■ TASK OBJECTIVE: For the data below, report the number of lines that contain the string "Close" and nothing else.

■ DATA FOR THE TASK:
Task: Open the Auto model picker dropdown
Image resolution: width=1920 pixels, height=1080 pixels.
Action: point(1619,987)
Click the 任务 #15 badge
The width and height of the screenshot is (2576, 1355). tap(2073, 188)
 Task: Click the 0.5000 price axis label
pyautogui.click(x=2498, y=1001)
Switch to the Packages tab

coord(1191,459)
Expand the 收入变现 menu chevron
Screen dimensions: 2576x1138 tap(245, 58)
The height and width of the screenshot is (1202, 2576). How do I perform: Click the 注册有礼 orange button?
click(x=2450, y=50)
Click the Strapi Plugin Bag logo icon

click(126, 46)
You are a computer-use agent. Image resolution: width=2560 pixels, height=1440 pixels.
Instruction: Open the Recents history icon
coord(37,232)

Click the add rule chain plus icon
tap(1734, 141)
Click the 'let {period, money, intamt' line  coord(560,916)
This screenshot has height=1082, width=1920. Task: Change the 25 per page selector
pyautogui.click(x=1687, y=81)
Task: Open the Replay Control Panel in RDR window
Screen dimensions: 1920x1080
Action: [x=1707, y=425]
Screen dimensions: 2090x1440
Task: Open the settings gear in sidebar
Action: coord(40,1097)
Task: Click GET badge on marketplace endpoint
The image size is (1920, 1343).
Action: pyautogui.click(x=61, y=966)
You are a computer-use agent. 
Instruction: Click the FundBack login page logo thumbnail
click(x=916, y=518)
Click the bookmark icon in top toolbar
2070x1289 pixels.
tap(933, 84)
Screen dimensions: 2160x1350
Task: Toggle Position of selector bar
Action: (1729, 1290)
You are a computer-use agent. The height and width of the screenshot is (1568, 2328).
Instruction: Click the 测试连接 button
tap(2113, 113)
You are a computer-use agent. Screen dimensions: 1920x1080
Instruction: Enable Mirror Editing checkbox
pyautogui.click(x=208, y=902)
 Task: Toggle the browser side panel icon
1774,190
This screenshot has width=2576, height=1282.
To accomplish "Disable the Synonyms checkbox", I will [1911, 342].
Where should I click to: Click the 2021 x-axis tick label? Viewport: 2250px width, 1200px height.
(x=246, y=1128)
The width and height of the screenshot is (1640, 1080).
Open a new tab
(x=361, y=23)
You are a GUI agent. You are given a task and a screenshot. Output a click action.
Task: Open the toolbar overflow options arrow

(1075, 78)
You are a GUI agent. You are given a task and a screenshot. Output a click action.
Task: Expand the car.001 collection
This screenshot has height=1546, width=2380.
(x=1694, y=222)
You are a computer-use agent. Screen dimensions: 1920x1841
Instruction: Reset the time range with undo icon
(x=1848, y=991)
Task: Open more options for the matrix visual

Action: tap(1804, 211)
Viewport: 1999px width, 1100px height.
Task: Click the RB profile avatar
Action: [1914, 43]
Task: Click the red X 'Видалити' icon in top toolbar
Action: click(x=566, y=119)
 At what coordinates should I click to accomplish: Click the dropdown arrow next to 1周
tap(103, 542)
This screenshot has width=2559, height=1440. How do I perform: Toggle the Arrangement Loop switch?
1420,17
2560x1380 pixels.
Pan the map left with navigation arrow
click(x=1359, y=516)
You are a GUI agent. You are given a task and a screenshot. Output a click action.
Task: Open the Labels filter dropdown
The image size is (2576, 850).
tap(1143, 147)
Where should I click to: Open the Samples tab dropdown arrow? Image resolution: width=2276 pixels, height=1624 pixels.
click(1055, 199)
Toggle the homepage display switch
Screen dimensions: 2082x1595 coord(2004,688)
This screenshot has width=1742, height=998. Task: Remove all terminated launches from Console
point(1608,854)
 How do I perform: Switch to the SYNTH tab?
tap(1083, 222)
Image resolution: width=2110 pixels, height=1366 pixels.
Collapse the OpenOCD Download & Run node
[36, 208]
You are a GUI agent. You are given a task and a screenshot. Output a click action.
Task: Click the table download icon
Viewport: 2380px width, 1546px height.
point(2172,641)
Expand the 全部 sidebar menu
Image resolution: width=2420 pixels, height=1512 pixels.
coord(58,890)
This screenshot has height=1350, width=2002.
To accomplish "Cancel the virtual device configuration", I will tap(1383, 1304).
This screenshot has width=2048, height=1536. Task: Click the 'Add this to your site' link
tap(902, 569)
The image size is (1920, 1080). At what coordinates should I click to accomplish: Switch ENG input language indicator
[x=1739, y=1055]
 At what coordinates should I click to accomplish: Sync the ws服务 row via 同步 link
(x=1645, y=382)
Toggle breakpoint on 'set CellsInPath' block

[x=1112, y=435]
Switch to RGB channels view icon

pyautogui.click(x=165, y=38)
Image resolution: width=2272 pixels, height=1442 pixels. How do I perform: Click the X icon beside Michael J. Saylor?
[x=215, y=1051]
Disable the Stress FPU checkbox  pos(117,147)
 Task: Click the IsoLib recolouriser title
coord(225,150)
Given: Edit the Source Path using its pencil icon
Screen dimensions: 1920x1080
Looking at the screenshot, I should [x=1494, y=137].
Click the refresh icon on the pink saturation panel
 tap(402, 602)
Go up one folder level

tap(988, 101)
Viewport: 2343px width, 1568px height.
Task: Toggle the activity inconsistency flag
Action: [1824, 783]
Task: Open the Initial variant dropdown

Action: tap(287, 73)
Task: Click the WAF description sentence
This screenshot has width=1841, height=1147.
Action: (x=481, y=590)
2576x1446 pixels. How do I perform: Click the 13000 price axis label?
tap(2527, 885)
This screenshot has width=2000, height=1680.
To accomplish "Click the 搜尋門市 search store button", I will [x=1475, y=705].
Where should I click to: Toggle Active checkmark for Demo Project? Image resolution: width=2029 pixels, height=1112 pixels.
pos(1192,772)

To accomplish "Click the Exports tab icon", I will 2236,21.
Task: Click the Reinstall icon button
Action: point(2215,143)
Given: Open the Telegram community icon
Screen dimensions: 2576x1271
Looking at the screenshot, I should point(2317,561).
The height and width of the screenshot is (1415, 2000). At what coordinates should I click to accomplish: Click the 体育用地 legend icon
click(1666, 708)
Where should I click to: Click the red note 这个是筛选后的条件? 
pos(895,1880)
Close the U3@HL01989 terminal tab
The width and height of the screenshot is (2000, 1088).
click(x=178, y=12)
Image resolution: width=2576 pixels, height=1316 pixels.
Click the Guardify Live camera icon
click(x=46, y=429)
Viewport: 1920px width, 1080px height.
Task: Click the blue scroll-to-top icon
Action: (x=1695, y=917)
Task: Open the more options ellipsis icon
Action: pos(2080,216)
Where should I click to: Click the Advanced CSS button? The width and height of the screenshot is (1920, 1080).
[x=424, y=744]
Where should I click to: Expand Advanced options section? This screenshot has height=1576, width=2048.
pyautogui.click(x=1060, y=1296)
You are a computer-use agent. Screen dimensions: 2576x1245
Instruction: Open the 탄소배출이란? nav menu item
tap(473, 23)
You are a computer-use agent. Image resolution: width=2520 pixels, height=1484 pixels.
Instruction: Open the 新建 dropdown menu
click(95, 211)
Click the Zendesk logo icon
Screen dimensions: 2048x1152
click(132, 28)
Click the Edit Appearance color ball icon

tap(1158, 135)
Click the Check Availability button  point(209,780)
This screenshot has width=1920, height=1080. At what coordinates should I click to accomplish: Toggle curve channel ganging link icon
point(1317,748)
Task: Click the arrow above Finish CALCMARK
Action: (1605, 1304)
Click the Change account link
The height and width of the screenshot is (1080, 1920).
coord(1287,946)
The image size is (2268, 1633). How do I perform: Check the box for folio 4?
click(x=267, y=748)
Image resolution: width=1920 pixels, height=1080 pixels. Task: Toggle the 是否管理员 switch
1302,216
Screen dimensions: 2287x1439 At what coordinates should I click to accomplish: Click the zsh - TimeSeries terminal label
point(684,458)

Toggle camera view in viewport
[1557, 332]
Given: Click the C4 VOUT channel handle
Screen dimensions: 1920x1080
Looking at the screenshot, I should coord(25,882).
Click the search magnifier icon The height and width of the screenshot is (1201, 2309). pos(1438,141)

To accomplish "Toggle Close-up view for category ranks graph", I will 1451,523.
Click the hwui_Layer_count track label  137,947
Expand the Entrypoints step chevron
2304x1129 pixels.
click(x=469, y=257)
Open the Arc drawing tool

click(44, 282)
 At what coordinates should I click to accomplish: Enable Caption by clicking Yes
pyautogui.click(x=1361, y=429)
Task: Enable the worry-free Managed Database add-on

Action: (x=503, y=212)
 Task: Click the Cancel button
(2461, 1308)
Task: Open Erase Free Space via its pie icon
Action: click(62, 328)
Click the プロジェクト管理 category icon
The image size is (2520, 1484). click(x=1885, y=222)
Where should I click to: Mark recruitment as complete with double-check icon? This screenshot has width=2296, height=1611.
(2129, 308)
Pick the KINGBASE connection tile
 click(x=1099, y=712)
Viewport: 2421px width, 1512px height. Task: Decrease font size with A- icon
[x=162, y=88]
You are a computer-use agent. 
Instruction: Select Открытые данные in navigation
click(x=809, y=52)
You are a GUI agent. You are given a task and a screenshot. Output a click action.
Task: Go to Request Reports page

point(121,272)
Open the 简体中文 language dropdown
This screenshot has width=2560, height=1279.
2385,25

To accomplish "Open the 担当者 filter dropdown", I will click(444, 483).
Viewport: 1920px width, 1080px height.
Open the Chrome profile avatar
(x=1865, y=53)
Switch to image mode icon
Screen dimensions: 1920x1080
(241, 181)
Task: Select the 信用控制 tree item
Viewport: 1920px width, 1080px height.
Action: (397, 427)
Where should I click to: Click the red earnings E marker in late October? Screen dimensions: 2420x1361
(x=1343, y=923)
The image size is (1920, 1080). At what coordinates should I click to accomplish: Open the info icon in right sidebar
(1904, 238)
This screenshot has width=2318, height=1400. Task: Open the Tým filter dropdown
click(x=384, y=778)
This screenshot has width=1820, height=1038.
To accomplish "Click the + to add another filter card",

■ RESULT: 2